For every entry, output the exact wording.

● ● ● ● ●

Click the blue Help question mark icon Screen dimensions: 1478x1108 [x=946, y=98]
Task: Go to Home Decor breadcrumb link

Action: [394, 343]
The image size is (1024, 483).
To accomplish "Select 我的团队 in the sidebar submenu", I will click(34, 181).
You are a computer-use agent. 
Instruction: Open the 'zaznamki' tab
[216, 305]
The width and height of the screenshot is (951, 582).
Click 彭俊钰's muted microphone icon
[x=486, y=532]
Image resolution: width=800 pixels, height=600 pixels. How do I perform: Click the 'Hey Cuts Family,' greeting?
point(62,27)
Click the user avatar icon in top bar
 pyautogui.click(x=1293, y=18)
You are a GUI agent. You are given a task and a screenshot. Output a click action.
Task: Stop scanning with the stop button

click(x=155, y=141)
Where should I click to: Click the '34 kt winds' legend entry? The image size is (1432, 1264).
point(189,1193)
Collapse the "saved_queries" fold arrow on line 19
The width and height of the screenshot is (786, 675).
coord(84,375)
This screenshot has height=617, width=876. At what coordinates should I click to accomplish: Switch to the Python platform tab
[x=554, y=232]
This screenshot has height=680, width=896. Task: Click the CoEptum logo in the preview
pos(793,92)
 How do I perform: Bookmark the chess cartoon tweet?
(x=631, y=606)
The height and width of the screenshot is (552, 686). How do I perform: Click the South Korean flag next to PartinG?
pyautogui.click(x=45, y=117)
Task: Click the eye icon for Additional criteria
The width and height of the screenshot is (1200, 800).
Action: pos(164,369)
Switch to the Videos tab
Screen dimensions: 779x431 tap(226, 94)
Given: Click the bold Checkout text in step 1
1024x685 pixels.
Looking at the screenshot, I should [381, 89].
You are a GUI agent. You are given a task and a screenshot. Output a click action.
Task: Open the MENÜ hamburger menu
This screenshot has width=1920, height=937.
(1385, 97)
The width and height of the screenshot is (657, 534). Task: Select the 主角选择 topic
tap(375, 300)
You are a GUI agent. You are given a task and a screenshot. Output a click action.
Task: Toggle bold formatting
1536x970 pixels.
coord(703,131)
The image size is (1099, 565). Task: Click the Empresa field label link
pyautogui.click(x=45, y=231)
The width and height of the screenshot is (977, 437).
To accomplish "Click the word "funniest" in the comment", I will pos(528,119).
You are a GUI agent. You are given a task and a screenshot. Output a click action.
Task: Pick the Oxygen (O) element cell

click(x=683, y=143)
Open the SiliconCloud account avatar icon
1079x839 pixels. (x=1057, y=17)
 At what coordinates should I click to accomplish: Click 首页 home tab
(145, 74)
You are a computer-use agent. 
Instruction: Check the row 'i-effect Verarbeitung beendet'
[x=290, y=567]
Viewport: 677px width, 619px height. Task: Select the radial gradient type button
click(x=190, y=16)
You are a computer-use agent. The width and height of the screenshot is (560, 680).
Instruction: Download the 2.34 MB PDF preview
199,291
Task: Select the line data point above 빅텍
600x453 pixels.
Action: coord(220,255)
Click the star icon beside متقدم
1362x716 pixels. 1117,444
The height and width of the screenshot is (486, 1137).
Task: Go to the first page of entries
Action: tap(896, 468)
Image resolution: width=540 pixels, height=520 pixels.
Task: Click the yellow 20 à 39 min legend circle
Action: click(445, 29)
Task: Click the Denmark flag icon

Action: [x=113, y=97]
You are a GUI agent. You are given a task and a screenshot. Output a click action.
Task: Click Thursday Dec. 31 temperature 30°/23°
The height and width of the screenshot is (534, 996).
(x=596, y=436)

● ● ● ● ●

_Solution for this exercise_.
Click the blue Help question mark icon Screen dimensions: 1478x1108 [x=946, y=98]
Task: Go to Home Decor breadcrumb link

Action: [394, 343]
The image size is (1024, 483).
To accomplish "Select 我的团队 in the sidebar submenu", I will click(34, 181).
You are a computer-use agent. 
Instruction: Open the 'zaznamki' tab
[216, 305]
The width and height of the screenshot is (951, 582).
Click 彭俊钰's muted microphone icon
[x=486, y=532]
Image resolution: width=800 pixels, height=600 pixels. How do I perform: Click the 'Hey Cuts Family,' greeting?
point(62,27)
Click the user avatar icon in top bar
 pyautogui.click(x=1293, y=18)
You are a GUI agent. You are given a task and a screenshot. Output a click action.
Task: Stop scanning with the stop button

click(x=155, y=141)
Where should I click to: Click the '34 kt winds' legend entry? The image size is (1432, 1264).
point(189,1193)
Collapse the "saved_queries" fold arrow on line 19
The width and height of the screenshot is (786, 675).
coord(84,375)
This screenshot has height=617, width=876. At what coordinates should I click to accomplish: Switch to the Python platform tab
[x=554, y=232]
This screenshot has height=680, width=896. Task: Click the CoEptum logo in the preview
pos(793,92)
 How do I perform: Bookmark the chess cartoon tweet?
(x=631, y=606)
The height and width of the screenshot is (552, 686). How do I perform: Click the South Korean flag next to PartinG?
pyautogui.click(x=45, y=117)
Task: Click the eye icon for Additional criteria
The width and height of the screenshot is (1200, 800).
Action: pos(164,369)
Switch to the Videos tab
Screen dimensions: 779x431 tap(226, 94)
Given: Click the bold Checkout text in step 1
1024x685 pixels.
Looking at the screenshot, I should [381, 89].
You are a GUI agent. You are given a task and a screenshot. Output a click action.
Task: Open the MENÜ hamburger menu
This screenshot has width=1920, height=937.
(1385, 97)
The width and height of the screenshot is (657, 534). Task: Select the 主角选择 topic
tap(375, 300)
You are a GUI agent. You are given a task and a screenshot. Output a click action.
Task: Toggle bold formatting
1536x970 pixels.
coord(703,131)
The image size is (1099, 565). Task: Click the Empresa field label link
pyautogui.click(x=45, y=231)
The width and height of the screenshot is (977, 437).
To accomplish "Click the word "funniest" in the comment", I will pos(528,119).
You are a GUI agent. You are given a task and a screenshot. Output a click action.
Task: Pick the Oxygen (O) element cell

click(x=683, y=143)
Open the SiliconCloud account avatar icon
1079x839 pixels. (x=1057, y=17)
 At what coordinates should I click to accomplish: Click 首页 home tab
(145, 74)
You are a computer-use agent. 
Instruction: Check the row 'i-effect Verarbeitung beendet'
[x=290, y=567]
Viewport: 677px width, 619px height. Task: Select the radial gradient type button
click(x=190, y=16)
You are a computer-use agent. The width and height of the screenshot is (560, 680).
Instruction: Download the 2.34 MB PDF preview
199,291
Task: Select the line data point above 빅텍
600x453 pixels.
Action: coord(220,255)
Click the star icon beside متقدم
1362x716 pixels. 1117,444
The height and width of the screenshot is (486, 1137).
Task: Go to the first page of entries
Action: tap(896, 468)
Image resolution: width=540 pixels, height=520 pixels.
Task: Click the yellow 20 à 39 min legend circle
Action: click(445, 29)
Task: Click the Denmark flag icon

Action: [x=113, y=97]
You are a GUI agent. You are given a task and a screenshot. Output a click action.
Task: Click Thursday Dec. 31 temperature 30°/23°
The height and width of the screenshot is (534, 996).
(x=596, y=436)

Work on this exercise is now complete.